DIRECTIONS: Please rewrite the material below as a numbered list, leaving out any blank lines.

TASK DATA:
━━━━━━━━━━━━━━━━━━━━━━━━━━━━━━

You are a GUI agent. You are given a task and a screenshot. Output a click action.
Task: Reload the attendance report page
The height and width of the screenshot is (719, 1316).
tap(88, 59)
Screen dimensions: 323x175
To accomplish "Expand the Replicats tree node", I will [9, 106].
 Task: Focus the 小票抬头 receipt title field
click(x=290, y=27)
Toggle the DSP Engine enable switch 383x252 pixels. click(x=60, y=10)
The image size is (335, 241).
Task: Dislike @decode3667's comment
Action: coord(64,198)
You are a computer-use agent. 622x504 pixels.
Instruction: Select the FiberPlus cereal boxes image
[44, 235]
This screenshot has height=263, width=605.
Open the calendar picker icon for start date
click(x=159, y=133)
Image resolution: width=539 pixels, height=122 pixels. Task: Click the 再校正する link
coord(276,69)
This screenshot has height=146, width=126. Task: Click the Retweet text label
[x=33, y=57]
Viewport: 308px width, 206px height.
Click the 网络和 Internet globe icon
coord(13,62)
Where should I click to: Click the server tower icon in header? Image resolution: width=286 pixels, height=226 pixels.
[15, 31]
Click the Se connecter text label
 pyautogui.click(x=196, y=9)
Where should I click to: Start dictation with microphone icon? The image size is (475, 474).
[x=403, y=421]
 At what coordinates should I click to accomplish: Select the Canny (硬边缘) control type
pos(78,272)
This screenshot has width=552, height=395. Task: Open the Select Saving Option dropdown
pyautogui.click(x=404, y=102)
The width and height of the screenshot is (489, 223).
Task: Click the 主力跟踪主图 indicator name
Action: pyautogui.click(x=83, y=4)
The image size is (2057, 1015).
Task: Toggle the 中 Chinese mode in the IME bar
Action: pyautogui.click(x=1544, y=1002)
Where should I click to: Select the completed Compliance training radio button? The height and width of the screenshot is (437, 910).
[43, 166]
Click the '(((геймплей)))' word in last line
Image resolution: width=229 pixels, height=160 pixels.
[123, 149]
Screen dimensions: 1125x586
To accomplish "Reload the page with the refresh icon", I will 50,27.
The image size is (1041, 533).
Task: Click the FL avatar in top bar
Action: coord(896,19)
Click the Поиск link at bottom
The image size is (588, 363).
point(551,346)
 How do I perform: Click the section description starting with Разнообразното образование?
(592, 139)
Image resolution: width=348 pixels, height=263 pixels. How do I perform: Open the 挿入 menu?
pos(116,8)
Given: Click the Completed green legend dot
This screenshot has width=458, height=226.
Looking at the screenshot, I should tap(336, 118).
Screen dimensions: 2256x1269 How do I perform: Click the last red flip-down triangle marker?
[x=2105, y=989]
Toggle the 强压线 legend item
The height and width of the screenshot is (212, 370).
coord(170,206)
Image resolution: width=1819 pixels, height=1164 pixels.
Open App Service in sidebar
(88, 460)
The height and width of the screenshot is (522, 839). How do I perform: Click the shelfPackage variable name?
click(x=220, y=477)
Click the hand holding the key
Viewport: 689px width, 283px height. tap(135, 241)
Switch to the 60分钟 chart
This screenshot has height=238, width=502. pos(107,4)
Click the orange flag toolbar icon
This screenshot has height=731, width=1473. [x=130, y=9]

━━━━━━━━━━━━━━━━━━━━━━━━━━━━━━

SOLVED EXERCISE:
1. You are a GUI agent. You are given a task and a screenshot. Output a click action.
2. Task: Reload the attendance report page
3. The height and width of the screenshot is (719, 1316).
4. tap(88, 59)
5. Screen dimensions: 323x175
6. To accomplish "Expand the Replicats tree node", I will [9, 106].
7.  Task: Focus the 小票抬头 receipt title field
8. click(x=290, y=27)
9. Toggle the DSP Engine enable switch 383x252 pixels. click(x=60, y=10)
10. The image size is (335, 241).
11. Task: Dislike @decode3667's comment
12. Action: coord(64,198)
13. You are a computer-use agent. 622x504 pixels.
14. Instruction: Select the FiberPlus cereal boxes image
15. [44, 235]
16. This screenshot has height=263, width=605.
17. Open the calendar picker icon for start date
18. click(x=159, y=133)
19. Image resolution: width=539 pixels, height=122 pixels. Task: Click the 再校正する link
20. coord(276,69)
21. This screenshot has height=146, width=126. Task: Click the Retweet text label
22. [x=33, y=57]
23. Viewport: 308px width, 206px height.
24. Click the 网络和 Internet globe icon
25. coord(13,62)
26. Where should I click to: Click the server tower icon in header? Image resolution: width=286 pixels, height=226 pixels.
27. [15, 31]
28. Click the Se connecter text label
29.  pyautogui.click(x=196, y=9)
30. Where should I click to: Start dictation with microphone icon? The image size is (475, 474).
31. [x=403, y=421]
32.  At what coordinates should I click to accomplish: Select the Canny (硬边缘) control type
33. pos(78,272)
34. This screenshot has width=552, height=395. Task: Open the Select Saving Option dropdown
35. pyautogui.click(x=404, y=102)
36. The width and height of the screenshot is (489, 223).
37. Task: Click the 主力跟踪主图 indicator name
38. Action: pyautogui.click(x=83, y=4)
39. The image size is (2057, 1015).
40. Task: Toggle the 中 Chinese mode in the IME bar
41. Action: pyautogui.click(x=1544, y=1002)
42. Where should I click to: Select the completed Compliance training radio button? The height and width of the screenshot is (437, 910).
43. [43, 166]
44. Click the '(((геймплей)))' word in last line
45. Image resolution: width=229 pixels, height=160 pixels.
46. [123, 149]
47. Screen dimensions: 1125x586
48. To accomplish "Reload the page with the refresh icon", I will 50,27.
49. The image size is (1041, 533).
50. Task: Click the FL avatar in top bar
51. Action: coord(896,19)
52. Click the Поиск link at bottom
53. The image size is (588, 363).
54. point(551,346)
55.  How do I perform: Click the section description starting with Разнообразното образование?
56. (592, 139)
57. Image resolution: width=348 pixels, height=263 pixels. How do I perform: Open the 挿入 menu?
58. pos(116,8)
59. Given: Click the Completed green legend dot
60. This screenshot has width=458, height=226.
61. Looking at the screenshot, I should tap(336, 118).
62. Screen dimensions: 2256x1269 How do I perform: Click the last red flip-down triangle marker?
63. [x=2105, y=989]
64. Toggle the 强压线 legend item
65. The height and width of the screenshot is (212, 370).
66. coord(170,206)
67. Image resolution: width=1819 pixels, height=1164 pixels.
68. Open App Service in sidebar
69. (88, 460)
70. The height and width of the screenshot is (522, 839). How do I perform: Click the shelfPackage variable name?
71. click(x=220, y=477)
72. Click the hand holding the key
73. Viewport: 689px width, 283px height. tap(135, 241)
74. Switch to the 60分钟 chart
75. This screenshot has height=238, width=502. pos(107,4)
76. Click the orange flag toolbar icon
77. This screenshot has height=731, width=1473. [x=130, y=9]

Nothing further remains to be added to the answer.